Proponents of autonomy note that in one study [22] subjects identified an ambiguous /s/-/∫/ stimulus in accord with lexical context, yet there was no compensatory effect on a subsequent ambiguous /k/-/t/ stimulus [22]. However, the words used to produce the lexical bias were short and there was a gap between the ambiguous /s/-/∫/ and the ambiguous /k/-/t/. A later study [25] indicates that both word length and the presence of a gap influence the compensation effect. With longer words and no gap, compensation is obtained. In [22] the gap may have weakened the ability of the lexically restored fricative to induce compensation in the subsequent stop.

Transitional probabilities?

A second argument is that compensation is triggered, not by lexical knowledge, but by knowledge of phoneme transitional probabilities (TPs, the probability of a phoneme given one or two preceding phonemes) [22]. This argument cannot apply to Experiment 4 in [18]; there the two phonemes preceding the ambiguous fricative were identical in both lexical contexts. Further, the claim of TP-bias elsewhere in [18] was based on TPs in British English texts. The relevant studies were all done in the US, however, and the apparent bias vanishes if American corpora are used [24]. Finally, the LMC effect was replicated [24] using materials in which the TP-bias ran opposite to lexical constraints. Reliance on higher-order TP biases has been proposed [23], but analyses in [60] suggest that there is no coherent higher-order TP account covering all the relevant effects.

Learning?

Proponents of autonomy have proposed [23,30] that participants might learn the relation between the part of the word preceding the last phoneme and the last phoneme itself during the course of the experiment, rather than using prior lexical knowledge. This argument applies only to some LMC experiments. For the case where it was proposed [24], the size of the lexical compensation effect should have increased over time, but analysis [60] of data from [24] show that the effect was as strong early in the experiment as it was later.

Proponents of autonomy also propose that the post-perceptual learning mechanism they invoke to explain lexically mediated retuning might also explain the LMA effect [30]. However, retuning and adaptation have different time courses and go in opposite directions. An ambiguous sound is less likely to be heard as the lexically appropriate sound after adaptation, but more likely to be heard as the lexically appropriate sound after retuning. The arguments offered to explain how the same post-perceptual learning mechanism can account for these differences are post-hoc and appear strained to us. On the other hand, one naturally expects adaptation and tuning to go in opposite directions if, as the interactive view proposes, both are consequences of an increased activation of neurons associated with the contextually specified alternative. Adaptation would then follow as a short-lasting aftereffect of neural and/or synaptic activity [61], whereas retuning would reflect Hebbian long-term potentiation of synaptic connections.

Selective adaptation

Repeated presentation of a particular speech sound, for example, /s/, causes a selective adaptation effect, so that identification of an ambiguous sound – for example, one between /s/ and /∫/ – shifts away from the repeatedly presented sound /s/ towards the alternative /∫/ [26]. Once again, this effect is thought to reflect adaptation of pre-lexical processes. Indeed, non-speech stimuli that share frequency components with a speech sound can produce selective adaptation of speech, supporting the view that selective adaptation affects early, probably pre-lexical, processing stages [27].

## Data shown
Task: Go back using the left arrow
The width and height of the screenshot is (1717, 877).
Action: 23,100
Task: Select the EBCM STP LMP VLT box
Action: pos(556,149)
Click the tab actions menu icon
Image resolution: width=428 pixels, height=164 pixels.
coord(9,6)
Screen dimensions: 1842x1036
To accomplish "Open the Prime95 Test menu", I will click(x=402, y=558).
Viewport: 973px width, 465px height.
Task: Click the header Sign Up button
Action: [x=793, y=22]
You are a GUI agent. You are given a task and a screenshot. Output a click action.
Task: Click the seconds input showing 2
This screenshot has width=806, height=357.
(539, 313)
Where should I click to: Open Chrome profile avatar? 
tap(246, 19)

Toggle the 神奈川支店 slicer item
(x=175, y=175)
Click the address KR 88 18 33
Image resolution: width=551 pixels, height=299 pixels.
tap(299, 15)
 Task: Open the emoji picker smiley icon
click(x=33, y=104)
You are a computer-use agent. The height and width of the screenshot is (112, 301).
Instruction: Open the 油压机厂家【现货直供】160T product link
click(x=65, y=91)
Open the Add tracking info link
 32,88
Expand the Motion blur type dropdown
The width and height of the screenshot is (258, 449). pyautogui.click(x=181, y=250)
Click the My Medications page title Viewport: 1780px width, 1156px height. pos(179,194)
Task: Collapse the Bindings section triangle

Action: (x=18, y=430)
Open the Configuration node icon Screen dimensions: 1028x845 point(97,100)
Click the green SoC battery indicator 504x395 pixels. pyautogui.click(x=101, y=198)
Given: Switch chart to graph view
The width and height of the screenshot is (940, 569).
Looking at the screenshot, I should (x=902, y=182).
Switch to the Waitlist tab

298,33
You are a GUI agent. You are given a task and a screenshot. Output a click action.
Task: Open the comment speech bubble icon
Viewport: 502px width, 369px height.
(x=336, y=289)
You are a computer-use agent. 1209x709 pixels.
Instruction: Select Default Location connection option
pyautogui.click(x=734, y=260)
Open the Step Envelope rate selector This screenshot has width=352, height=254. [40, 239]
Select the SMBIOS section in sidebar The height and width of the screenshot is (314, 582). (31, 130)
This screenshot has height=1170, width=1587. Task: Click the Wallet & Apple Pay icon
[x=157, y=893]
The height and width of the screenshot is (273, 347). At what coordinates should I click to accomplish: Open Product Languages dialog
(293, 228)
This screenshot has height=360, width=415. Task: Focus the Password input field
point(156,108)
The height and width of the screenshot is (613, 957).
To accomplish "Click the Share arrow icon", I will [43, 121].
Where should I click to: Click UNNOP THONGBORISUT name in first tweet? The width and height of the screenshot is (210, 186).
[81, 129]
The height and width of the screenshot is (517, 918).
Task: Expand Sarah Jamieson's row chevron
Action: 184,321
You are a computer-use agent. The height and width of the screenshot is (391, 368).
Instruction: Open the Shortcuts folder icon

## Jobs
(1) In the passage on speech perception, condense the paragraph beginning "A second argument is that compensation is triggered" into a bulleted list that keeps its main facts.
(2) Write the next part of the passage on speech perception, beginning immediately after its final sentence on selective adaptation.

## Responses
(1)
- Autonomy proponents argue that compensation is driven by knowledge of phoneme transitional probabilities (TPs), not by lexical knowledge.
- This cannot explain Experiment 4 in [18], where the two phonemes before the ambiguous fricative were identical in both lexical contexts.
- The claimed TP bias elsewhere in [18] relied on British English texts. The studies were run in the US, and the bias disappears with American corpora.
- The LMC effect was replicated with materials whose TP bias ran opposite to lexical constraints.
- Analyses in [60] indicate that no coherent higher-order TP account covers all the relevant effects.

(2)
Because the interactive approach holds that lexical influences can directly influence pre-lexical processing stages, the prediction follows immediately that it should be possible to influence selective adaptation by varying lexical context. This prediction has been confirmed: selective adaptation can be produced by repeated presentation of an acoustically neutral sound in a disambiguating lexical context (e.g. ‘bronchiti(?)’, ‘arthriti(?)’). In one study [28], the neutral sound was ambiguous between two alternatives (/s/ or /∫/), in another study [29] the neutral sound was a noise burst. The findings were that lexical information determined whether the neutral sound selectively adapted the representation of /s/ (when it was presented in /s/-biased lexical contexts such as ‘arthriti(?)’) or /∫/ (when it was presented in /∫/-biased lexical contexts such as ‘aboli(?)’). These findings support the prediction of the interactive view that lexical information can influence pre-lexical processing in the form of selective adaptation.

If the interactive account is correct, selective adaptation should influence not only phoneme identification, but lexical processes as well. This could be tested as follows: after adaptation with /s/-biasing stimuli like ‘arthriti(?)’ the ambiguous sound could be placed in a context such as ‘(?)ip’ where either /s/ or /∫/ can occur to form a word (‘ship’ or ‘sip’). If indeed the adaptation has affected pre-lexical processes, then there should be an increased tendency to identify the word as ‘ship’ in this case. To our knowledge this prediction has not yet been tested.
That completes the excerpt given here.